▸ **What the task asks**: In the passage on humility, list every superlative the writer uses to describe Chesterton.

▸ **Text section**:
From The ChesterBelloc Mandate
Humility is the queen of virtues. She found her champion in Chesterton, who, besides being one of the wittiest and wisest men of the 20th Century, was also one of the most humble. With his keen insight, he could distinguish true from false humility, pointing out where the one must be sought out and the other repelled. In his work Orthodoxy, from the chapter “The Suicide of Thought”, he wrote thus:
“Humility was largely meant as a restraint upon the arrogance and infinity of the appetite of man. He was always outstripping his mercies with his own newly invented needs. His very power of enjoyment destroyed half his joys. By asking for pleasure, he lost the chief pleasure; for the chief pleasure is surprise. Hence it became evident that if a man would make his world large, he must be always making himself small.”
So it was with him, so it is with Distributism. Why?

[Dataset excerpts]

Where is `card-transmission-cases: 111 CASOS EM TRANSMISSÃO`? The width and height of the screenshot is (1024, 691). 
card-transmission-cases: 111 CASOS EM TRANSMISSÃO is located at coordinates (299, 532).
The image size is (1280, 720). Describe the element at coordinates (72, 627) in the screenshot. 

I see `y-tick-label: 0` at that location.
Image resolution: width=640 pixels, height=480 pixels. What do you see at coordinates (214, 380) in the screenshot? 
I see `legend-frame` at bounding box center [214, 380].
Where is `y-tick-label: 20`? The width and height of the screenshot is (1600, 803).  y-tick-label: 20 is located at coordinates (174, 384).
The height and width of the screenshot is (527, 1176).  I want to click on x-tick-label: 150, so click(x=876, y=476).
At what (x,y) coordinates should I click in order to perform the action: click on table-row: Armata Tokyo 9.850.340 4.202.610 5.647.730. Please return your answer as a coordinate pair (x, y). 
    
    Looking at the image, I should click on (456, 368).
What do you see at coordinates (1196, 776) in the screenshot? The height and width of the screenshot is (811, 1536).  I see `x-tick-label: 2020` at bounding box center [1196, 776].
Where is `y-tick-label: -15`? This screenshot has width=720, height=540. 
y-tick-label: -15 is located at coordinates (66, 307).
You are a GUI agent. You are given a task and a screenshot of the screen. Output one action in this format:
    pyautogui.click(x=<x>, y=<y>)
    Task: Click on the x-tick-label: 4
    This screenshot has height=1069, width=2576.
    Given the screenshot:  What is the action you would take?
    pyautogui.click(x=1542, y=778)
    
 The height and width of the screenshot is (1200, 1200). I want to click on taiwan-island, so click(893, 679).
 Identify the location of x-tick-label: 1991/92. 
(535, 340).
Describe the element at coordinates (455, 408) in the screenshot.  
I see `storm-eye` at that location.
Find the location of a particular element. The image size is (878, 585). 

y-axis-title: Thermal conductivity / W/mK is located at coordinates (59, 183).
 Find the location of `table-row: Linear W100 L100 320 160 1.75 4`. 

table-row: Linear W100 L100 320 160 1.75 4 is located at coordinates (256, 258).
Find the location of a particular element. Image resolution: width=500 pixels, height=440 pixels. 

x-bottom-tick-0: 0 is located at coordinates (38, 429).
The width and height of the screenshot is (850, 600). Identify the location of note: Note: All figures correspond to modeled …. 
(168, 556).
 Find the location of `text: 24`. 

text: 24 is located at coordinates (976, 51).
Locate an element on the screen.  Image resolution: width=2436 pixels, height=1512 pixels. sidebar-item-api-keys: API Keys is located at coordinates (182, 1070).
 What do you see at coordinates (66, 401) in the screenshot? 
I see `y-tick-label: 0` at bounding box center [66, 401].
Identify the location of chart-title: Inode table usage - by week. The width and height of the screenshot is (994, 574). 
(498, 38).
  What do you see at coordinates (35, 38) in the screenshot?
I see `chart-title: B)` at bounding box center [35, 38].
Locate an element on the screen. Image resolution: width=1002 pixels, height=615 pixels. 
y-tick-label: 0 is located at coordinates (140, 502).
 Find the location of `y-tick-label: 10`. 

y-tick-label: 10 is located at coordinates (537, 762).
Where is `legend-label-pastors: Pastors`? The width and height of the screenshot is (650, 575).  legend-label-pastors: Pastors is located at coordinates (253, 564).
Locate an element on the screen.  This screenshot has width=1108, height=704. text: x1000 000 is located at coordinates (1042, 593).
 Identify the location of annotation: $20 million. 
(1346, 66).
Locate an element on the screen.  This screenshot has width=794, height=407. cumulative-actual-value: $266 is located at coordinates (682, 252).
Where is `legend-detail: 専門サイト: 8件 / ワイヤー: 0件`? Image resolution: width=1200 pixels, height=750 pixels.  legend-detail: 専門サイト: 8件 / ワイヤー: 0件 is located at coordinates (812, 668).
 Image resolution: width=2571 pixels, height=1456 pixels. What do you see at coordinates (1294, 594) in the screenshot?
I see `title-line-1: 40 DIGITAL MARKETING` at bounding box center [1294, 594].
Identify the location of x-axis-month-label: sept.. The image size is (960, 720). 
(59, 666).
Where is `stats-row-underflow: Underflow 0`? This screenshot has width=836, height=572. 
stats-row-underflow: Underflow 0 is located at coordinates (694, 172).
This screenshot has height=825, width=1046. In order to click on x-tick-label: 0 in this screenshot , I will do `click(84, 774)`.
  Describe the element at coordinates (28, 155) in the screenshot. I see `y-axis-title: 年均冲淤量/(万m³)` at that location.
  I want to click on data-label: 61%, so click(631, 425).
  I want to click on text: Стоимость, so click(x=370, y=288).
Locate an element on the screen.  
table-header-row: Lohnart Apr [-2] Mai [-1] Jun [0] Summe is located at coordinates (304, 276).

▸ **Written answer**: wittiest, wisest, most humble